Я вдруг подумал, что убеждать уже поздно. Надо делать дело. Мне самому уже ничто не поможет. Но именно потому, что осталось мало времени, надо сделать все, чтобы спасти других.
И тогда я позвал ребят… Мне надо было себя проверить. Я рассказал им все, умолчав лишь о сеансе хроносвязи. Каждый из ассистентов высказал что-то свое, но смысл был один: «Я думал об этом раньше, но о ранней диагностике так много говорилось, что постепенно я перестал придавать ей значение».
— Ну что ж, — сказал я себе, — я так же, как и они, думал об этом раньше, но не придал значения. Болезнь, которую мы называли витафагия, и в самом деле только агония. Больным суждено умереть. Остальным мы подарим «Гвоздику».
Человек привыкает ко всему, даже к мысли о близкой смерти. Витафагия по-прежнему живет в каждом и по-прежнему в девяти случаях из десяти сама погибает. В остальных случаях мы теперь успеваем ей в этом помочь.
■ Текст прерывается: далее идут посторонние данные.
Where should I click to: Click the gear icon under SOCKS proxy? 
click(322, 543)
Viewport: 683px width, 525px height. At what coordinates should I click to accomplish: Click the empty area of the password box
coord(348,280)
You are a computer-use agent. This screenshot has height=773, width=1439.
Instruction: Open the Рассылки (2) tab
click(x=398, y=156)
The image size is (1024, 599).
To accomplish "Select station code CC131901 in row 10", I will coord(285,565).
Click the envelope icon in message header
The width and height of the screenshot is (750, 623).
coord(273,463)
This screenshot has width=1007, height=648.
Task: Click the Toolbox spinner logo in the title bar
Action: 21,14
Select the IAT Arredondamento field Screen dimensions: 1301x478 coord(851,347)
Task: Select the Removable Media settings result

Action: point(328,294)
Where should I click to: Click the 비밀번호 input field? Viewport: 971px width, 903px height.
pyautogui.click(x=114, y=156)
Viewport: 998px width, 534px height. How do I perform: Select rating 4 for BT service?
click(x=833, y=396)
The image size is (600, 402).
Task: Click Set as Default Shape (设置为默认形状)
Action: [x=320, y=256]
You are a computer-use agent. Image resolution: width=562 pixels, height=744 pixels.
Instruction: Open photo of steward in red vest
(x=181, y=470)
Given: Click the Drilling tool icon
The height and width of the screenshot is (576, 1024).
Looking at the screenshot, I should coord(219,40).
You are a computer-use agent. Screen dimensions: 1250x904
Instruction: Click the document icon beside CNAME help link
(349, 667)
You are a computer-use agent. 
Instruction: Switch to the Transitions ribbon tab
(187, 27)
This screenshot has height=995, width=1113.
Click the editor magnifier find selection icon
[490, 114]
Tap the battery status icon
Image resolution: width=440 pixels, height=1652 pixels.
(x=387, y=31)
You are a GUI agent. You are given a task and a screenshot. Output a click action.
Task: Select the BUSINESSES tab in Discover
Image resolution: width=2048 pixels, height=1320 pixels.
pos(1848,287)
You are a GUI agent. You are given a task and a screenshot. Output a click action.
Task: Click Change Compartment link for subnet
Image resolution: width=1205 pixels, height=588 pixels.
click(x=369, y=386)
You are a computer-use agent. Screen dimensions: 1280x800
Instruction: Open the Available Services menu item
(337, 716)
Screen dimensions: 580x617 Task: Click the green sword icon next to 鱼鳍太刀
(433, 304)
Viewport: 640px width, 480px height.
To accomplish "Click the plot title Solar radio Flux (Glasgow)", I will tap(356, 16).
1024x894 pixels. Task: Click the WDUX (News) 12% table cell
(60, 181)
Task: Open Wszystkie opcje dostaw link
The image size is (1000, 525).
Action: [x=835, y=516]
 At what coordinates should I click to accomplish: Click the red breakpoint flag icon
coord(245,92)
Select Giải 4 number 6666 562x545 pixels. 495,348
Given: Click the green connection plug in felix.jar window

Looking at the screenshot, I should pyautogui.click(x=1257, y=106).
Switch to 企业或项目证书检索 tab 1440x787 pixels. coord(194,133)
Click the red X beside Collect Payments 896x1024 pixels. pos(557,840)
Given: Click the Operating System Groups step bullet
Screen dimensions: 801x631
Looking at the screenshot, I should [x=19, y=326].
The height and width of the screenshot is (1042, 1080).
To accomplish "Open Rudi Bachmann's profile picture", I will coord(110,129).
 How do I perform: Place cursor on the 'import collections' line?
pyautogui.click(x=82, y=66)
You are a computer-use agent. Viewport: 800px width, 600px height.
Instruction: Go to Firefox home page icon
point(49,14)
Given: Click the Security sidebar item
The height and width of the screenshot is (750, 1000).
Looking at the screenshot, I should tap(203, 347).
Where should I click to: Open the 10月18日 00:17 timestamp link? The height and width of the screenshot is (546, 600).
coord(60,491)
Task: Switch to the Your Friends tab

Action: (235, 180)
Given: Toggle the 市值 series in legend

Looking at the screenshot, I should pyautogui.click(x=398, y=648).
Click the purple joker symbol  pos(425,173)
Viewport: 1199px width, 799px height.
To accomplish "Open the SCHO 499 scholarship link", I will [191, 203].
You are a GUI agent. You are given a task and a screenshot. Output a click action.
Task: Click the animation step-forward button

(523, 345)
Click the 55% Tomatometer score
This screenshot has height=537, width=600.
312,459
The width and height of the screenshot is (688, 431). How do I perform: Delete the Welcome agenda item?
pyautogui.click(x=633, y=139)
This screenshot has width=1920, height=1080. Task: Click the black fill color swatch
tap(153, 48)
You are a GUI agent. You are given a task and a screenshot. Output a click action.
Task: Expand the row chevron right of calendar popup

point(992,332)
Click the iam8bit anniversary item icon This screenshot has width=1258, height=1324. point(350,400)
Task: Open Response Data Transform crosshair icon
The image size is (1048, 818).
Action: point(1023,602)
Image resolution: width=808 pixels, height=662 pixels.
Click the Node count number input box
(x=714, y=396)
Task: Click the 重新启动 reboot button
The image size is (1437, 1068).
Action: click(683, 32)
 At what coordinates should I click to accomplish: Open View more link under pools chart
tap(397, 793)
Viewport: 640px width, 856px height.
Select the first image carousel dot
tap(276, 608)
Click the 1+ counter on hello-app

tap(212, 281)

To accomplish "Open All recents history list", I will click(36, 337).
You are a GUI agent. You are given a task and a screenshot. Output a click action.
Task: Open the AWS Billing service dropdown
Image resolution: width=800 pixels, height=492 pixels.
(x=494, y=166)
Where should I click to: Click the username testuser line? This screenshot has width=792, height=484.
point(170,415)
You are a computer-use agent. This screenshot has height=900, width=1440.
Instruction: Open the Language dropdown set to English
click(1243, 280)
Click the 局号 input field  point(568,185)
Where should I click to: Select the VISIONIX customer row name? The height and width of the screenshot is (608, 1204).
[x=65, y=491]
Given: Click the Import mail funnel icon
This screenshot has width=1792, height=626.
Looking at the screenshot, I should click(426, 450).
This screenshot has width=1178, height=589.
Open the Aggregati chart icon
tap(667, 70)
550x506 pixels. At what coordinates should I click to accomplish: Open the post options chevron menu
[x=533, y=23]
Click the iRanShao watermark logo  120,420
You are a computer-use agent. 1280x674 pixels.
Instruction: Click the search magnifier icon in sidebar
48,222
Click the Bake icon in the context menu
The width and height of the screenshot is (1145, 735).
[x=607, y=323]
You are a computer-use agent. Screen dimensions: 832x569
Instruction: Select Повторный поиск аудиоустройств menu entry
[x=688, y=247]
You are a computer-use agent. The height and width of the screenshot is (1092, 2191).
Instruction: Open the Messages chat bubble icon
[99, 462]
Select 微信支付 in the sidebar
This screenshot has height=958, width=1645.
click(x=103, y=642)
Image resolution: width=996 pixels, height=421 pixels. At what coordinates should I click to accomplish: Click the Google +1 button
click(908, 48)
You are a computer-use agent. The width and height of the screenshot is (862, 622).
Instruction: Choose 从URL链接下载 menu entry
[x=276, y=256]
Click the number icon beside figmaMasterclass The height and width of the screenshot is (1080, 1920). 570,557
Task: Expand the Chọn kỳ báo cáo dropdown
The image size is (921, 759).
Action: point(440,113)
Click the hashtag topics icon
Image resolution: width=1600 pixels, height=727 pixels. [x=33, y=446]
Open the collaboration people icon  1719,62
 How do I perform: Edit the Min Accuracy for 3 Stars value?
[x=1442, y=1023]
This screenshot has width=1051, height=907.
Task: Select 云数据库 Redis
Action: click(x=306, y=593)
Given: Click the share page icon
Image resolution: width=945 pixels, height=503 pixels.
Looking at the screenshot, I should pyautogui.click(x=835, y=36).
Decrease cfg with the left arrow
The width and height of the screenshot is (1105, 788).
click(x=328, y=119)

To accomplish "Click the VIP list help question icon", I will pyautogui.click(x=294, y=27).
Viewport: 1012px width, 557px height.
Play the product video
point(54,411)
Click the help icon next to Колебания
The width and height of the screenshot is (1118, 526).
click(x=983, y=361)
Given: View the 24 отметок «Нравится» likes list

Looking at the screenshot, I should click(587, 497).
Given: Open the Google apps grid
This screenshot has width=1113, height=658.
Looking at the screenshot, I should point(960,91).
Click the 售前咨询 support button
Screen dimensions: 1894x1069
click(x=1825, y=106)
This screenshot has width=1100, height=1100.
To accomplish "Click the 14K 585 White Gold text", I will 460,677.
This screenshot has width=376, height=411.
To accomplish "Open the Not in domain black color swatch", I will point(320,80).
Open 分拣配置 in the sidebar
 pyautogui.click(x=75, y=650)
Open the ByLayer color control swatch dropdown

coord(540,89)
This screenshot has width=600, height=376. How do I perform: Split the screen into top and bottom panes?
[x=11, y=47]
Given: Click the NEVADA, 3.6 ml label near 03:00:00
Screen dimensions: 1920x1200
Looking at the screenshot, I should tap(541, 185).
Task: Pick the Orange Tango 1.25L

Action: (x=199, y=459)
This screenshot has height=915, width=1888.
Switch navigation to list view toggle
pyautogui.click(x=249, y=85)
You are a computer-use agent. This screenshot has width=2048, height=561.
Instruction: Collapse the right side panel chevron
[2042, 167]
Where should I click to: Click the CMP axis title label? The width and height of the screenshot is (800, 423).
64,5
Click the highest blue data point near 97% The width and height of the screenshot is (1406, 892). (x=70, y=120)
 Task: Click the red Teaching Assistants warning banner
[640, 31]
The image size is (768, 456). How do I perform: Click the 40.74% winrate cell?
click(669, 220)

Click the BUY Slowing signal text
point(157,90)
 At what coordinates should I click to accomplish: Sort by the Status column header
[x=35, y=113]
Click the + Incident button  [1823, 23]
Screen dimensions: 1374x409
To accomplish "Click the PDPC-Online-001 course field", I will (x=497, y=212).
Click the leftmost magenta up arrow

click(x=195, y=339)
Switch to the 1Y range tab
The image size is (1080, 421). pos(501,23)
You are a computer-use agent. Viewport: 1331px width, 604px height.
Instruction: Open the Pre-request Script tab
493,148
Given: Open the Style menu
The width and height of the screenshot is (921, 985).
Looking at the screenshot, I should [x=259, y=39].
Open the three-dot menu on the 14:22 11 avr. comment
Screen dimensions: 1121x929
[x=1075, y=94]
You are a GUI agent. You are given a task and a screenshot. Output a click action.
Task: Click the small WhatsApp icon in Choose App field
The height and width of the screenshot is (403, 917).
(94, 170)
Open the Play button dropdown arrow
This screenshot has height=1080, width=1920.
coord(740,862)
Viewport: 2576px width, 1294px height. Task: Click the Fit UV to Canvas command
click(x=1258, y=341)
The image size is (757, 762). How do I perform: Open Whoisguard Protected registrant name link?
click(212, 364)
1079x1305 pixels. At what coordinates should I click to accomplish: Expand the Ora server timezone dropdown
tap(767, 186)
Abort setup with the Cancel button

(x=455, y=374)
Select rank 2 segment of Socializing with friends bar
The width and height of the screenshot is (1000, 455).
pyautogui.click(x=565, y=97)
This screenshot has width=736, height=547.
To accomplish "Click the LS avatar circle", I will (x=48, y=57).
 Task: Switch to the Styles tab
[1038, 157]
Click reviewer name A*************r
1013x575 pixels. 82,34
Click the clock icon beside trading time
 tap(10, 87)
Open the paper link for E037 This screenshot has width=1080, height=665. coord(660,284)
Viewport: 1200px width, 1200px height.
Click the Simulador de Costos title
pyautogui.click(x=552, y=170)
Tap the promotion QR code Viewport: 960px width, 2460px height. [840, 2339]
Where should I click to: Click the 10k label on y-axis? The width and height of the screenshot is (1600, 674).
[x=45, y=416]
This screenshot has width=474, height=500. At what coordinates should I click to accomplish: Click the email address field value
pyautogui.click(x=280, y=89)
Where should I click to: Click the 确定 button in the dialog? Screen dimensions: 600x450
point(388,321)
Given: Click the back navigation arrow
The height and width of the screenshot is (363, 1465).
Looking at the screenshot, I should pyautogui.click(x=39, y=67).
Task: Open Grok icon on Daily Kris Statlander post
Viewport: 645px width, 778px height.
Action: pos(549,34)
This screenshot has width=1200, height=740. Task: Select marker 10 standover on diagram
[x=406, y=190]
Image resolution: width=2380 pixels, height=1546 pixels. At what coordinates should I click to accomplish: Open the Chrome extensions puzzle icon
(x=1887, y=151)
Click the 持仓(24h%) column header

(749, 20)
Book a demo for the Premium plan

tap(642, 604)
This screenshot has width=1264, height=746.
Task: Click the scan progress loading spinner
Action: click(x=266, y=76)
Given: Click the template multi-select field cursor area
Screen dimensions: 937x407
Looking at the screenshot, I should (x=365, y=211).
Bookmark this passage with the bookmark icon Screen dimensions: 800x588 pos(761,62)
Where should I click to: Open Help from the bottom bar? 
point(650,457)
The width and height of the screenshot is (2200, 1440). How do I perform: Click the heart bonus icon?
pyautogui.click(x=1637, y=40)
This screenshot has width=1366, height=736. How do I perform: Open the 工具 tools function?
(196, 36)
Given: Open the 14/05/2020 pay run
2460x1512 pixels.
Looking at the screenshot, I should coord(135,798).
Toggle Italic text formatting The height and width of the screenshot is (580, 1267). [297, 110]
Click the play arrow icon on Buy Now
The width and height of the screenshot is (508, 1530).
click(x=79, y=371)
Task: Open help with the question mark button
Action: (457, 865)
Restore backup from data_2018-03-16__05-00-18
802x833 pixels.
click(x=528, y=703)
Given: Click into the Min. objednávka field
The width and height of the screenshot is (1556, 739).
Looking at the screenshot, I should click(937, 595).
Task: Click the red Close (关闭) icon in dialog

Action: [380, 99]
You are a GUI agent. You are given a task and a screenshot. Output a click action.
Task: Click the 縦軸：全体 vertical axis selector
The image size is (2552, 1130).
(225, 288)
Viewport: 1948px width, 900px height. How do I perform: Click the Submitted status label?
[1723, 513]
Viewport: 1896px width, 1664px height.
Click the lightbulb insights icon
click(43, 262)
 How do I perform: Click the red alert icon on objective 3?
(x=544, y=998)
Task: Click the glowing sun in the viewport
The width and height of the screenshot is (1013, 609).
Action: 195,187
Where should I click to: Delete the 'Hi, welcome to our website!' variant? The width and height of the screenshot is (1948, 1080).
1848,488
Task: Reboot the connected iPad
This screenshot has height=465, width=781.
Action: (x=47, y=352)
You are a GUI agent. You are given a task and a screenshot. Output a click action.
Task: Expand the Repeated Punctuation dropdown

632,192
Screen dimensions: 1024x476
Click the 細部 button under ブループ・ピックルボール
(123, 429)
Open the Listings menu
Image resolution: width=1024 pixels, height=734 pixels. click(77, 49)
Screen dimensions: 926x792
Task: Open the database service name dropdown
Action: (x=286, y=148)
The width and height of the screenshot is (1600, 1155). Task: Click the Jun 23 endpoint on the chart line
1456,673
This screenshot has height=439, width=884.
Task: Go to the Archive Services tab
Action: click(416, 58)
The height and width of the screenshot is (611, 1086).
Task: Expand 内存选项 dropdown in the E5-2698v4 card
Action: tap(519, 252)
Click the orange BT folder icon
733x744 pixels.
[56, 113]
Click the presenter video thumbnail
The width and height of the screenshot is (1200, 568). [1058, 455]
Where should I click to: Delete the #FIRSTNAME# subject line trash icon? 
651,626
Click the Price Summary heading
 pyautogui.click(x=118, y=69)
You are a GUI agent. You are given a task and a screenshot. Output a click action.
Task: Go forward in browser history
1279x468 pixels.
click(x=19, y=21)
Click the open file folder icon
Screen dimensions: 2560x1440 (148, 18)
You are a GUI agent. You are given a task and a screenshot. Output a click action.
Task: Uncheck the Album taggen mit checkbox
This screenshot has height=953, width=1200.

Высочайшее напряжение всего человечества, концентрация усилий на самом ответственном направлении сделали свое дело. Произведено необходимое количество К-облучателей, химических и биологических средств для диагностики и подавления ранней витафагии. Развернута глобальная сеть лечебных и диагностических пунктов. Запрещен широкий доступ к анестезирующим средствам.
Но всем этим уже занимался не я, хотя мне и была оказана честь: я стал почетным членом комитета, руководившего всей кампанией. Почетным — потому, что уже давно не поднимаюсь с постели. Зато получаю самую свежую информацию, а время от времени с помощью средств телесвязи даже участвую в заседаниях комитета.
Я много думал о сыне. Он вырос на моих глазах. Я с тревогой наблюдал за ним в возрасте, когда все мальчики неожиданно обнаруживают у родителей комплекс злокачественной некомпетентности. Я был счастлив, когда он, наконец, благополучно перешагнул через это, и особенно потом, когда он сам стал отцом.
Однажды я спросил сына: — Как там у вас в физцентре института времени? Хроносвязь наладили?
— Как всегда, папа, — бодро ответил сын, — готовимся и мечтаем. По нашим расчетам можно ждать контакта уже в этом столетий.
Мне вдруг стало весело: я все понял.